Police strikers occupying the state legislature in the Brazilian city of Salvador vowed Monday to resist if troops try to flush them out amid a tense standoff between the security forces.
Local media reported that authorities fired rubber bullets and lobbed tear gas canisters at demonstrators in clashes outside the assembly that left at least six people injured.
The strike, which began six days ago, cleared the way for a crime wave including at least 87 murders in and around Salvador, the capital of Bahia state, which will be a host city in the 2014 soccer World Cup.
The trouble also came just two weeks before millions of visitors were expected across the state for Brazil's premier tourist event, the Carnival.

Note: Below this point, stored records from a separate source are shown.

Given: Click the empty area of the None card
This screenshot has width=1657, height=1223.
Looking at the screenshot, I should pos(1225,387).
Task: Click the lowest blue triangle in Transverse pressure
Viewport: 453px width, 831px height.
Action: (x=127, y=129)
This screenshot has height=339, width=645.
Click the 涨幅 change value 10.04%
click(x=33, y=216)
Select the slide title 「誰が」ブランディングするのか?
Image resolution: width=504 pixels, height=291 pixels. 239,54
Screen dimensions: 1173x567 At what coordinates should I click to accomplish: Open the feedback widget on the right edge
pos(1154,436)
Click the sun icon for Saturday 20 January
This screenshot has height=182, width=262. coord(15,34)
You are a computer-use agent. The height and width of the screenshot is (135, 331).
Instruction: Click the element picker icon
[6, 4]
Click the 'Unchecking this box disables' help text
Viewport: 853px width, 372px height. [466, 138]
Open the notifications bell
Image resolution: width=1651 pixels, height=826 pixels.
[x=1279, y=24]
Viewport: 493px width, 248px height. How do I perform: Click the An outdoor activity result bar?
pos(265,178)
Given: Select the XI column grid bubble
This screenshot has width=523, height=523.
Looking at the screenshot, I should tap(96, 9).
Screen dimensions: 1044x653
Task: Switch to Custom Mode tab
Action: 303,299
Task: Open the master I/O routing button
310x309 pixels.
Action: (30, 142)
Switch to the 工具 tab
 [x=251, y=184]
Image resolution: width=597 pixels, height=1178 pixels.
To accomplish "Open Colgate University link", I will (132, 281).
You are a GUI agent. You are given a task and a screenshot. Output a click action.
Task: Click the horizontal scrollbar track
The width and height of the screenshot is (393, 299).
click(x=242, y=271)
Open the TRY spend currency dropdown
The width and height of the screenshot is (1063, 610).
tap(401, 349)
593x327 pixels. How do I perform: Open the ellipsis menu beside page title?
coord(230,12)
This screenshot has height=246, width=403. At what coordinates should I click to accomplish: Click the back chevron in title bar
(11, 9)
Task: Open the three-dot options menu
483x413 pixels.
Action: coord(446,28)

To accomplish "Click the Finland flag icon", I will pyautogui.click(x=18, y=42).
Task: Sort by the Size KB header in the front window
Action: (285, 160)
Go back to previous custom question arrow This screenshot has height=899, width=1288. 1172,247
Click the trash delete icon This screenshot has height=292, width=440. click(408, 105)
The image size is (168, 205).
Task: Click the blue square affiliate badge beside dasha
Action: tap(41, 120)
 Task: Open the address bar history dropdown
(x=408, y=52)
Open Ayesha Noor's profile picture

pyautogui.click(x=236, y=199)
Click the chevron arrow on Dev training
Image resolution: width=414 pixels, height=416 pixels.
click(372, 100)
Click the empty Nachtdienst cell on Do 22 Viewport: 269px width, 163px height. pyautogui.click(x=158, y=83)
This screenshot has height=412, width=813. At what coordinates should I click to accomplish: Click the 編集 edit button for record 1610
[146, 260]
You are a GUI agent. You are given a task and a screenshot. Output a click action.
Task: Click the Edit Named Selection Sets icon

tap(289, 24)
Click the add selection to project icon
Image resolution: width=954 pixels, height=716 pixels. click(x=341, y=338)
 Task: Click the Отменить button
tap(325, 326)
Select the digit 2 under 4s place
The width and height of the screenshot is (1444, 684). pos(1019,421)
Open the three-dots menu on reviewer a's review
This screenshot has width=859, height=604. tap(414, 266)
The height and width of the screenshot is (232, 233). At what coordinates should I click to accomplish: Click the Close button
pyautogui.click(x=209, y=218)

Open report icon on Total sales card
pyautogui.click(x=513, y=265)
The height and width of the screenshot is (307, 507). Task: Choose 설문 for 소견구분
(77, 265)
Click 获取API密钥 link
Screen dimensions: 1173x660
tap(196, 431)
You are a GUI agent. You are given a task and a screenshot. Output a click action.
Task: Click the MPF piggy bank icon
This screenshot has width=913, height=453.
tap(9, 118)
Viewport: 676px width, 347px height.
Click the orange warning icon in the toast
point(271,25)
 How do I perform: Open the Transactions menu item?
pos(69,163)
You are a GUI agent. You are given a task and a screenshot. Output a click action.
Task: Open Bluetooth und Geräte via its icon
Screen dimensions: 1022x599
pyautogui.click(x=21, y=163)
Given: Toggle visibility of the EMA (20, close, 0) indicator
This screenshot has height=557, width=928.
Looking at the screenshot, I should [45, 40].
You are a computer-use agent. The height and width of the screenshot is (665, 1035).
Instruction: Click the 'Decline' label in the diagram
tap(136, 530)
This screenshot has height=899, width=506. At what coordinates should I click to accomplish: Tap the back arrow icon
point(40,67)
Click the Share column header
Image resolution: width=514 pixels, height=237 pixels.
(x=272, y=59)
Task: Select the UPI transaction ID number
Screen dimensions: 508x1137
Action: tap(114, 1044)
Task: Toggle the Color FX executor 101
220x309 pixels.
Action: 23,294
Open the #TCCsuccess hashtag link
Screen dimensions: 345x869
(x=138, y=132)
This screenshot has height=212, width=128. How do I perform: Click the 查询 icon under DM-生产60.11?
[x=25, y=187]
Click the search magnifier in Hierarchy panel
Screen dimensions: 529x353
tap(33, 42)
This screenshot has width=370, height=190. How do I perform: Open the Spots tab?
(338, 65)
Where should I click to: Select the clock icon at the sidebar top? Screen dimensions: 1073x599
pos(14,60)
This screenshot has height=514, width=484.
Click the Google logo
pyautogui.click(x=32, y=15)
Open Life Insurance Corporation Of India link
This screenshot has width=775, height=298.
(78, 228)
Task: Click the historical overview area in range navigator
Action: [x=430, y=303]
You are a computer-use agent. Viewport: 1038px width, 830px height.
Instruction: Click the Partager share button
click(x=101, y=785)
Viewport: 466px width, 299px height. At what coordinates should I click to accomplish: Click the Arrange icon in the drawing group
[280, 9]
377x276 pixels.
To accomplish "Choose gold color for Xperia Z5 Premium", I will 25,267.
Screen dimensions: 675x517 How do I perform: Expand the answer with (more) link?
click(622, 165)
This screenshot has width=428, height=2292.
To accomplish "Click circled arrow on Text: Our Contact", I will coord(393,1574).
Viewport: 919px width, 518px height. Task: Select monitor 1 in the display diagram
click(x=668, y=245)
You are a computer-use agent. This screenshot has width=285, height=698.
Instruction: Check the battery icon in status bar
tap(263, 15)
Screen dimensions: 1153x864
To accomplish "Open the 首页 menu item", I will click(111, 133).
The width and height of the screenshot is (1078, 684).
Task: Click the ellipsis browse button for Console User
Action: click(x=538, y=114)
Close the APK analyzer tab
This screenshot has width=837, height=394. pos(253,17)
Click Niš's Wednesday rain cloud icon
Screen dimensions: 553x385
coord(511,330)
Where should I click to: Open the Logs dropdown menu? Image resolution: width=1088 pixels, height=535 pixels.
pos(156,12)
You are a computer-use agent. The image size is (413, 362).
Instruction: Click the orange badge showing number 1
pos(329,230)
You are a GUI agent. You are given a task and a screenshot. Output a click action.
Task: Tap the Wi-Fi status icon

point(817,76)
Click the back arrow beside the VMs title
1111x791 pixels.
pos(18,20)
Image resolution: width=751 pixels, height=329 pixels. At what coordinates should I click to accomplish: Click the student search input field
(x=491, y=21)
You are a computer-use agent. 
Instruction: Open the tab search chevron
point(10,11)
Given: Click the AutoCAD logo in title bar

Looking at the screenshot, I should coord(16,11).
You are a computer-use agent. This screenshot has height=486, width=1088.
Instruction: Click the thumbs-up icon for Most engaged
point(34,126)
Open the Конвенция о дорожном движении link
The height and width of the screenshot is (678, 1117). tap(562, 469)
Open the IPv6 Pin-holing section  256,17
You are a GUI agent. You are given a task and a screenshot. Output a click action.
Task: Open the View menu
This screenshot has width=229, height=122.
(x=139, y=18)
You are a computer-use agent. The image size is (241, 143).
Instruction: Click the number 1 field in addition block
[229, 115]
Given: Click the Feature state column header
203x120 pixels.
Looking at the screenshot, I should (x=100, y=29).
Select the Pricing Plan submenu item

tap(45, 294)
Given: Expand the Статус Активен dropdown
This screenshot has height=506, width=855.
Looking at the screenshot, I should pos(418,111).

"We are holding talks to end the protest. The police strikers are demanding amnesty but the government can't stop a judicial decision which orders the capture" of the strike leaders, Robinson Almeida, a spokesman for the state secretariat, told Agence France Presse.
The strikers are also demanding higher pay and better working conditions.
Earlier Monday, strike leader Marcos Prisco vowed "to resist," warning that "if the army storms the building, there could be a catastrophe," according to the Globo website G1.
Prisco said nearly 4,000 people -- police who are on strike and their families, including 300 children -- were inside the legislature.
In a telephone interview later in the day, the 42-year-old labor leader said he expected the standoff to "end up in negotiations."
"The government wants my head. But I don't understand why," he told AFP, adding that the protest was "peaceful."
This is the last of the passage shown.